"Our founder believed that creativity is best nurtured in nature," Executive Director Jamie Badoud said. (Photo courtesy of the Hambidge Center)

By Hannah E. Jones

Your phone buzzes. Car horns blare. A new email in your inbox. The responsibilities of daily life can make it difficult to carve time out for creative endeavors, but in the mountains of North Georgia, there’s another way of life. Welcome to The Hambidge Center for the Creative Arts and Sciences.

Hambidge is nestled on 600 acres in the Blue Ridge, offering a space for artists to focus on their craft and take refuge from modern stressors in the mountains. 

Every year, around 175 artists spend two to three weeks at Hambidge’s historic campus, disconnecting from the virtual world and its demands while reconnecting with nature, fellow artists and focusing on their medium of choice.
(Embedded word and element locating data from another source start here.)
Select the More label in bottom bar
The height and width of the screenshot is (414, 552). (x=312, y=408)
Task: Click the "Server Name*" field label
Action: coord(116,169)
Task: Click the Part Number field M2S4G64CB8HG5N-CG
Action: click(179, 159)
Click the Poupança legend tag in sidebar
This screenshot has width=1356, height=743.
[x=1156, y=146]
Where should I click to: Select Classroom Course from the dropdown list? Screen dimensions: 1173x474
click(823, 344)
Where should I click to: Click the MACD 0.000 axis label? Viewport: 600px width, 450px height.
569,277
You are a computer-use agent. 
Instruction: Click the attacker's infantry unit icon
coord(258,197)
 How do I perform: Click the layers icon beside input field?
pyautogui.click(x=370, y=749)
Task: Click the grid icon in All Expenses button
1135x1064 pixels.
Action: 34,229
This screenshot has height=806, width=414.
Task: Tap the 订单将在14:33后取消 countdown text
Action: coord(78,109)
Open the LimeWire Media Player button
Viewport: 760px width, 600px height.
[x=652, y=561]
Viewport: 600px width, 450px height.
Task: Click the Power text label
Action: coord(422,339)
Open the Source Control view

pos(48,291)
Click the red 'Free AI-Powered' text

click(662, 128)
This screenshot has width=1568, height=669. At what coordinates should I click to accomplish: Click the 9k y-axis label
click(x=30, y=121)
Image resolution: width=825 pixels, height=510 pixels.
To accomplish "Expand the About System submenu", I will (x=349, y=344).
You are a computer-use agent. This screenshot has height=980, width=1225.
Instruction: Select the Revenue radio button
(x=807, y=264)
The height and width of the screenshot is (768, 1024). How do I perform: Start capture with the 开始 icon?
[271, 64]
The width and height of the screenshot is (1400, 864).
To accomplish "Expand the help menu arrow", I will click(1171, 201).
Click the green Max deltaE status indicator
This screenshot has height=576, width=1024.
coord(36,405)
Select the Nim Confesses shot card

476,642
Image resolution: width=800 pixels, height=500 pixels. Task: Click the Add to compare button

The focus areas run the whole gamut here, including ceramics, culinary arts, dance, music, science, visual arts, writing and arts and culture administration. 

Jamie Badoud (left) and the team during the new Antinori Village groundbreaking. (Photo courtesy of the Hambidge Center)
Jamie Badoud (left) and the team during the new Antinori Village groundbreaking. (Photo courtesy of the Hambidge Center)

“Hambidge is really about nurturing creativity but also removing you from your current life, filled with noise and distractions,” said Jamie Badoud, the center’s executive director of 13 years. “I think COVID has also shown us that it’s important to get out and disrupt those regular rhythms and be nurtured by nature.”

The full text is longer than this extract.